October 2, 2015
I texted the Captain of the Westerly dive boat and asked if there was any way I could get on the boat tonight.
He replied, “No chance, boat is FULL.”
I waited too long to get my spot, as I wasn’t sure if I was over my illness or even had the money until just recently.
Well, I’m not going to do the break wall, and there are five and a half more months to catch lobsters, so I stopped by Timeless Pints where I met some friends for a beer or two, or three, or four.
I was asked if I wanted to go down to the Long Beach Aquarium for “Dive Night.”
A night dive?
I went home and was picked up by my friends who were in an Uber car; I had my SCUBA gear with me.
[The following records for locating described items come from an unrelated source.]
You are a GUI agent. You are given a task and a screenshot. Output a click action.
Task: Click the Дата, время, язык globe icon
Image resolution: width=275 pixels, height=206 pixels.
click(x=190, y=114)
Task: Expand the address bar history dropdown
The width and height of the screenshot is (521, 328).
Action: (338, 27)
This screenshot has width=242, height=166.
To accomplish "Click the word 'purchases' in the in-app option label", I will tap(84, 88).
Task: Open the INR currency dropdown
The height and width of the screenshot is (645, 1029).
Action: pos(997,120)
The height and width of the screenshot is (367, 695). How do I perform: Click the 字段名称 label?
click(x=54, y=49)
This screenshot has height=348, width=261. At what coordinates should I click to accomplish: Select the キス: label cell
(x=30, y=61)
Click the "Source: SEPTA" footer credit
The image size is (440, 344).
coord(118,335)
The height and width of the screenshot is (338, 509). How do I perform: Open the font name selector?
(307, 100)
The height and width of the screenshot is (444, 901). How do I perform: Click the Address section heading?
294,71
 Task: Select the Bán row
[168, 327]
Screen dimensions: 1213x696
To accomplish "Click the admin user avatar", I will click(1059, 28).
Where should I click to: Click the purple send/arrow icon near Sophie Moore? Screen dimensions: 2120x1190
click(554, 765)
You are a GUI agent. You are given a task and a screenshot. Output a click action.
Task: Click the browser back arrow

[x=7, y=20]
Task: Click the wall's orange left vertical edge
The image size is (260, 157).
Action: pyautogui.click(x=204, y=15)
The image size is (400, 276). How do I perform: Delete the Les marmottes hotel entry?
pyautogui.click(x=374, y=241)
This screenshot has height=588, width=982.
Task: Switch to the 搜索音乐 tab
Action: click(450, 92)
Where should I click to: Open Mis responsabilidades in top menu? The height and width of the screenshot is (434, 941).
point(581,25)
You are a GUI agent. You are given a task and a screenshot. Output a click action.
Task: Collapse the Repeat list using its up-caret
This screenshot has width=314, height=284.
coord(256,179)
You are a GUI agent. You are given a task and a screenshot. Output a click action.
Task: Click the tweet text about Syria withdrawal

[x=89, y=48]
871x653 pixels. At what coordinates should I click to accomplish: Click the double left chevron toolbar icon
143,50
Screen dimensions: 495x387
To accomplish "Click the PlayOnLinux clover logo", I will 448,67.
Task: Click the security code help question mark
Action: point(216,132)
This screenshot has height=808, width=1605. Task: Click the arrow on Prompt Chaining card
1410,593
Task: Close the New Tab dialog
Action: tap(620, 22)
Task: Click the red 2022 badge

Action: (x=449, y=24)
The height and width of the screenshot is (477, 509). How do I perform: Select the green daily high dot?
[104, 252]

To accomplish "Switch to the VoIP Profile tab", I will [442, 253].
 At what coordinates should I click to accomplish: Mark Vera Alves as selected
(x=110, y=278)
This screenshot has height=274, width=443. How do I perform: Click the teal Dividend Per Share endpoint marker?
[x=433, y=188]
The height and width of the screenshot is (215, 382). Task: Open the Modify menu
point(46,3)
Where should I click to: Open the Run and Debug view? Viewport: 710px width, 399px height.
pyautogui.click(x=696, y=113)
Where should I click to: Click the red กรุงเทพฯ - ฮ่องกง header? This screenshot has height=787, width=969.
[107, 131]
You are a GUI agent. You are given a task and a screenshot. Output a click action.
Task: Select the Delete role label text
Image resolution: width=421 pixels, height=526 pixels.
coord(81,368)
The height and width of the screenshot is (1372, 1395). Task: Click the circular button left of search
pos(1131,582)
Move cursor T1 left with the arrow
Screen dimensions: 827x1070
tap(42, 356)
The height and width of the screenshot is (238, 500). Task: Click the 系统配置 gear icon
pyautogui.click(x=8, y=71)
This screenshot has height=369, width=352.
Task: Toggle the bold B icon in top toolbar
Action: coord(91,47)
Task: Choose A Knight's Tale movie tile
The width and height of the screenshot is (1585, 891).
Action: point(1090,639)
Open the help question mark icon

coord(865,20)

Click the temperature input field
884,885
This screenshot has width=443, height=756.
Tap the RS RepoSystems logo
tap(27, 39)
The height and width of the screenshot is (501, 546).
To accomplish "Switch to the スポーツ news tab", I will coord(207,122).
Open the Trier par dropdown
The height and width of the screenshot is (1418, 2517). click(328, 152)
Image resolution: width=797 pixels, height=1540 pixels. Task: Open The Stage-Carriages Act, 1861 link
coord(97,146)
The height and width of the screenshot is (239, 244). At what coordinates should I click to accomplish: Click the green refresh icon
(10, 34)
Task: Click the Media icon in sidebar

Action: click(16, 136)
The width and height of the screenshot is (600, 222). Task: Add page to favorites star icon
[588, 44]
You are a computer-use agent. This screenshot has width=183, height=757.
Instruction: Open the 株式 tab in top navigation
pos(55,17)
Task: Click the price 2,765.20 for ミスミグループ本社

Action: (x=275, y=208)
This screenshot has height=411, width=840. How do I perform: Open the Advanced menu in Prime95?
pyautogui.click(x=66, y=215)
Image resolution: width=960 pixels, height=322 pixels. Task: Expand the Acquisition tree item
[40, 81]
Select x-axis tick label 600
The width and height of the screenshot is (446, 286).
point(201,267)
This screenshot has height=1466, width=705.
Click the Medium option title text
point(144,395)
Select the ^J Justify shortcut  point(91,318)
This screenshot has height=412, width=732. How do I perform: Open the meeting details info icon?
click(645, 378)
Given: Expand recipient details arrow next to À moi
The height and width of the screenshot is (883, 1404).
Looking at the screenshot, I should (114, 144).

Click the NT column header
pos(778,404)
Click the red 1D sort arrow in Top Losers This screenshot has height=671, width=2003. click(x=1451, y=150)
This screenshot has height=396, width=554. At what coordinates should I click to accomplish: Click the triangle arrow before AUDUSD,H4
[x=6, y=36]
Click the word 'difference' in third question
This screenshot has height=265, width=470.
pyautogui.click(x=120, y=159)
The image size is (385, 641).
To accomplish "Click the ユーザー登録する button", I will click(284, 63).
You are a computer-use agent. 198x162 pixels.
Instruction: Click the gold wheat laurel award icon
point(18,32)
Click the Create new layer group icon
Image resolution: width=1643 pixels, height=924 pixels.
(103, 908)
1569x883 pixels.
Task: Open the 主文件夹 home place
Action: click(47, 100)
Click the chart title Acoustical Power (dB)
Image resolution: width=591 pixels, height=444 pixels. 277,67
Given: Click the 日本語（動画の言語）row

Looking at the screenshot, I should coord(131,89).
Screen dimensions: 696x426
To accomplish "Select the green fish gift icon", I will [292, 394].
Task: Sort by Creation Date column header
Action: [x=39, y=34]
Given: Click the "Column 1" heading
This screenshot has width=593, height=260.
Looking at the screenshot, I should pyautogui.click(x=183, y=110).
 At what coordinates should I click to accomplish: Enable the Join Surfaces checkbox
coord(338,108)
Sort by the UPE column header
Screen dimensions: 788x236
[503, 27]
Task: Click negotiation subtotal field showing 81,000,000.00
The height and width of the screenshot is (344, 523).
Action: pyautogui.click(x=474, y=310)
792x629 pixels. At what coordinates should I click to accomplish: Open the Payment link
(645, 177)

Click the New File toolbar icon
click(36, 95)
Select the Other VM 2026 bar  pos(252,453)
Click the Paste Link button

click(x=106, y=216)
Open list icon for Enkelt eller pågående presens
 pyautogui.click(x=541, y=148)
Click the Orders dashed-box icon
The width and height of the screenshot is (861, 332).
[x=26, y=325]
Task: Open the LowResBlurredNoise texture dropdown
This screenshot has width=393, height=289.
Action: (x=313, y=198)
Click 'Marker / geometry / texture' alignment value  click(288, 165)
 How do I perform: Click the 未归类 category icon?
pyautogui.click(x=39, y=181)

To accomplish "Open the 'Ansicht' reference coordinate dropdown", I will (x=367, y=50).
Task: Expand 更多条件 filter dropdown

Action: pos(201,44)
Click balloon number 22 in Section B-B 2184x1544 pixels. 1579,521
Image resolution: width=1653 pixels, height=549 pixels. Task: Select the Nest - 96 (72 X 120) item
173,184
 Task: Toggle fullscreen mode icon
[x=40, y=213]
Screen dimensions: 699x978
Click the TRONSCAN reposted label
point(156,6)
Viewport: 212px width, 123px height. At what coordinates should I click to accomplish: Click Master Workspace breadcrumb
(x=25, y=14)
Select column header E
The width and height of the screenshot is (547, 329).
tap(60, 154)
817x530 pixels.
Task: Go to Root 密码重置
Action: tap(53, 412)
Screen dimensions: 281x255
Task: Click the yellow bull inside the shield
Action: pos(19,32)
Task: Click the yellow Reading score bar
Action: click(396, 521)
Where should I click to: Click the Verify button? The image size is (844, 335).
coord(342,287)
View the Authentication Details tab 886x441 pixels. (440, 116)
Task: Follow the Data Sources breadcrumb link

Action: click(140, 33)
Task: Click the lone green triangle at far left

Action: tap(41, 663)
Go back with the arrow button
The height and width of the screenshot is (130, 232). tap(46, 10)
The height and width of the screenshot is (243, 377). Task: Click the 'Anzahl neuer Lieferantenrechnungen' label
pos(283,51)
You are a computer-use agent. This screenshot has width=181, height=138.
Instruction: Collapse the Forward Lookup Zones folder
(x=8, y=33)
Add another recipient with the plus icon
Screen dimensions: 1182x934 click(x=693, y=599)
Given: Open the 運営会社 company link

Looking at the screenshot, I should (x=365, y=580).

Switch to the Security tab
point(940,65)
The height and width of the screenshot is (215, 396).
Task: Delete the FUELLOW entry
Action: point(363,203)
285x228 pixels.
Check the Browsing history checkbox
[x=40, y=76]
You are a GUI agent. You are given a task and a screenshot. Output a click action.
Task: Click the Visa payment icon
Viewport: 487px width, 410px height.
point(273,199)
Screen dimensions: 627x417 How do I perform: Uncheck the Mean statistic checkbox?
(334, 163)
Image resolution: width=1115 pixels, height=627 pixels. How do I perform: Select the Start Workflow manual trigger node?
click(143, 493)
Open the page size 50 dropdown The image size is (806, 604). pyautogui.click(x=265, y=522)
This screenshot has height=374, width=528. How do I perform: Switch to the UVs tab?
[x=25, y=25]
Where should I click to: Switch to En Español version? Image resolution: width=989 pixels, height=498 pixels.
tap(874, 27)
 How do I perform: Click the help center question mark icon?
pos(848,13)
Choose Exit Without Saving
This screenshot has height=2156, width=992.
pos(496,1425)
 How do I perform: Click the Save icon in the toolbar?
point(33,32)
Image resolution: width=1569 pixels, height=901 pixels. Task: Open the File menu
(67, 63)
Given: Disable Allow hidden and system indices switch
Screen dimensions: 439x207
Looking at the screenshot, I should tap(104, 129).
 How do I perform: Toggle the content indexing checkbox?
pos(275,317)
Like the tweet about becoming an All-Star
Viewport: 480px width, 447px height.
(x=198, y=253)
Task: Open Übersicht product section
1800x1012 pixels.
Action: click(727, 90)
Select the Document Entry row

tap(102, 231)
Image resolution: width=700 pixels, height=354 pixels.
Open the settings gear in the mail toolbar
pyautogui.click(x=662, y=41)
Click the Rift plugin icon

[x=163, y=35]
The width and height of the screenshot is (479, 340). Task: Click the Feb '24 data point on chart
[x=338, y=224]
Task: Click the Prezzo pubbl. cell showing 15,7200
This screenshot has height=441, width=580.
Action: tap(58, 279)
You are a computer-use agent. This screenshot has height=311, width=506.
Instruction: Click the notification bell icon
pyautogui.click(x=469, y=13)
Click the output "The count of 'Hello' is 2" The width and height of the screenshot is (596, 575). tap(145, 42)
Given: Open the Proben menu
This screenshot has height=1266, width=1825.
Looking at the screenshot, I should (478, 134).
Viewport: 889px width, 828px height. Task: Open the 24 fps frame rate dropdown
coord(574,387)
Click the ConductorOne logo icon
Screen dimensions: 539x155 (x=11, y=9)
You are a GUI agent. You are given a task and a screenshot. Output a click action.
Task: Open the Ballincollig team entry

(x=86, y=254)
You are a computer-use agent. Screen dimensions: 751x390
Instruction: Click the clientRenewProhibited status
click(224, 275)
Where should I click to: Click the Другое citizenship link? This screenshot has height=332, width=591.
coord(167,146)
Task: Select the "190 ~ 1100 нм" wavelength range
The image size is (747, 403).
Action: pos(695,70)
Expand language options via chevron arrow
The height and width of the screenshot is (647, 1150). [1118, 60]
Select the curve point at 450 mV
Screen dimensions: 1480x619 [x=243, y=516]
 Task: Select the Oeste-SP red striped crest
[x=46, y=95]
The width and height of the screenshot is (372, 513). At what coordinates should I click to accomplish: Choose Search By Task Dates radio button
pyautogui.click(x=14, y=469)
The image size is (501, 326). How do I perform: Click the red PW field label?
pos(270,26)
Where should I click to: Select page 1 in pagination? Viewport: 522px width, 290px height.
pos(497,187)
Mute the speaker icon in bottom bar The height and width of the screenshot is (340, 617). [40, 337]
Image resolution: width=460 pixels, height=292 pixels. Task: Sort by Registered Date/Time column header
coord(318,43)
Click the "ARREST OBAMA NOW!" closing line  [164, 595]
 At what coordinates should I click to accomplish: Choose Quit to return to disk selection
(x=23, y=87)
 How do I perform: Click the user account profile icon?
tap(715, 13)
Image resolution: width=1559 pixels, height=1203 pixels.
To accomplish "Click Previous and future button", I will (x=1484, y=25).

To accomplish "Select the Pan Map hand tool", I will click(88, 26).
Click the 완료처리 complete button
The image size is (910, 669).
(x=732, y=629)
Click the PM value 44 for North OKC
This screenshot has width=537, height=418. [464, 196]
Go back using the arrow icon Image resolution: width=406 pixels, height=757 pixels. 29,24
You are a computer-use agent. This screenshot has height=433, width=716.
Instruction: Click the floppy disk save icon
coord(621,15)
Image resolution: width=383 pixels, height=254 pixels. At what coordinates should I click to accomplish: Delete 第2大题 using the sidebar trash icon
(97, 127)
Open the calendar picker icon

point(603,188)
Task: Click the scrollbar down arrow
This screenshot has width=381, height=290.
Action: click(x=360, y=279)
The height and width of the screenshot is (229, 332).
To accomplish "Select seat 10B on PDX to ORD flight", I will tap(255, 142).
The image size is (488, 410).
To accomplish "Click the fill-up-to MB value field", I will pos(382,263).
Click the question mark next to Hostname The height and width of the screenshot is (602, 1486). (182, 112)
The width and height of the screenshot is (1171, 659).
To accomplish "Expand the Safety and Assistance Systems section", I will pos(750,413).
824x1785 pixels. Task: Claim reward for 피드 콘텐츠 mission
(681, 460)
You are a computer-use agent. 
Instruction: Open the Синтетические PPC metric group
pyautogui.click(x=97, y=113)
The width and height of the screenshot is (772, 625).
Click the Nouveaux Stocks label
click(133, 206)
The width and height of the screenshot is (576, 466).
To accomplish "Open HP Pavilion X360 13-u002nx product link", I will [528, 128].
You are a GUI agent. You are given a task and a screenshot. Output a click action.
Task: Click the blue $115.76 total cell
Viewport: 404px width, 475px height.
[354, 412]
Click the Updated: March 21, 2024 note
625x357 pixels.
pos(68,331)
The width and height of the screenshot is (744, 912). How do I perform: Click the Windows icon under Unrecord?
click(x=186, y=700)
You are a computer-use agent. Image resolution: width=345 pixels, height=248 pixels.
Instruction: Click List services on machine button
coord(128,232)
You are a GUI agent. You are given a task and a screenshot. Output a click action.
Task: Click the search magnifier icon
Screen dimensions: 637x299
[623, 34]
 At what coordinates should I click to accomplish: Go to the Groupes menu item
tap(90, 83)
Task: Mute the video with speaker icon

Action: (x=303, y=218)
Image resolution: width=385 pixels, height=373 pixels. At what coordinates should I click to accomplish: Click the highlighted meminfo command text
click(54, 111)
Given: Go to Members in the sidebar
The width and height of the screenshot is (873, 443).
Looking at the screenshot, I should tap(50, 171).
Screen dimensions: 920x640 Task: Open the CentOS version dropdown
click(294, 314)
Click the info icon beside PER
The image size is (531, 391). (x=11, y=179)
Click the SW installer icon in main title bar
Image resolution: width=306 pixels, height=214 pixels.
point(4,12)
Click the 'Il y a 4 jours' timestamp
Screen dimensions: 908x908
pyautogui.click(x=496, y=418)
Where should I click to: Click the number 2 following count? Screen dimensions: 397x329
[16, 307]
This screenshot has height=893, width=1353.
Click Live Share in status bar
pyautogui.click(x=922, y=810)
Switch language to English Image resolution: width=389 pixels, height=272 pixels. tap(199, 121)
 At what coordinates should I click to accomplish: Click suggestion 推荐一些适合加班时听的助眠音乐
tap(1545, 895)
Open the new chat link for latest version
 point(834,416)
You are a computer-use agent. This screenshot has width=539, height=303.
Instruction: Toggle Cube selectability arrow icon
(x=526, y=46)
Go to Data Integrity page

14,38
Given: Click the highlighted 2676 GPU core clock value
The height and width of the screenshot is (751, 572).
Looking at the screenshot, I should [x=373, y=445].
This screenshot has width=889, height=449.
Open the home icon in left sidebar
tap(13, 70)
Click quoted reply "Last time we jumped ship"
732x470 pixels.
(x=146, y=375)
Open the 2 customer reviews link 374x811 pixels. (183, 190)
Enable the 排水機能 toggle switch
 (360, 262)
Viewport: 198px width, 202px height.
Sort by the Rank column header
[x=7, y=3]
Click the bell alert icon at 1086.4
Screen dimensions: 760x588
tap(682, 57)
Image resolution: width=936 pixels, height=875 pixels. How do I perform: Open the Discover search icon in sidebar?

Well, that’s when I found out that “Dive Night” is just a name, and there is no diving on “Dive Night.”
Well, what the hell else was I going to do?
A live band.
The Long Beach Breakwater…
…at least I saw a lobster tonight.
I met this really hot chick who was a friend of my friends.
After several rounds of $8 beers, she begged me to come to her place and fuck her.
I found out from one of my friends that she is a little nutso and wants to get pregnant by anyone, so she can blame it on her fuck buddy that has a job and a nice house.
“She takes a needle and pokes holes in his condoms,” I was told.
After I stopped paying attention to her for 15 seconds, she was hanging on to some other guy, begging him to fuck her.
Why are nut jobs attracted to me?
Shark petting zoo.
I have no idea what this chick is doing.
The night ended without incident.
Talking to some people who went on the Westerly, some limited on the lobsters, most got one or two and a few got skunked.
The season is just starting… sorry for the lame Opening Night Lobster Report.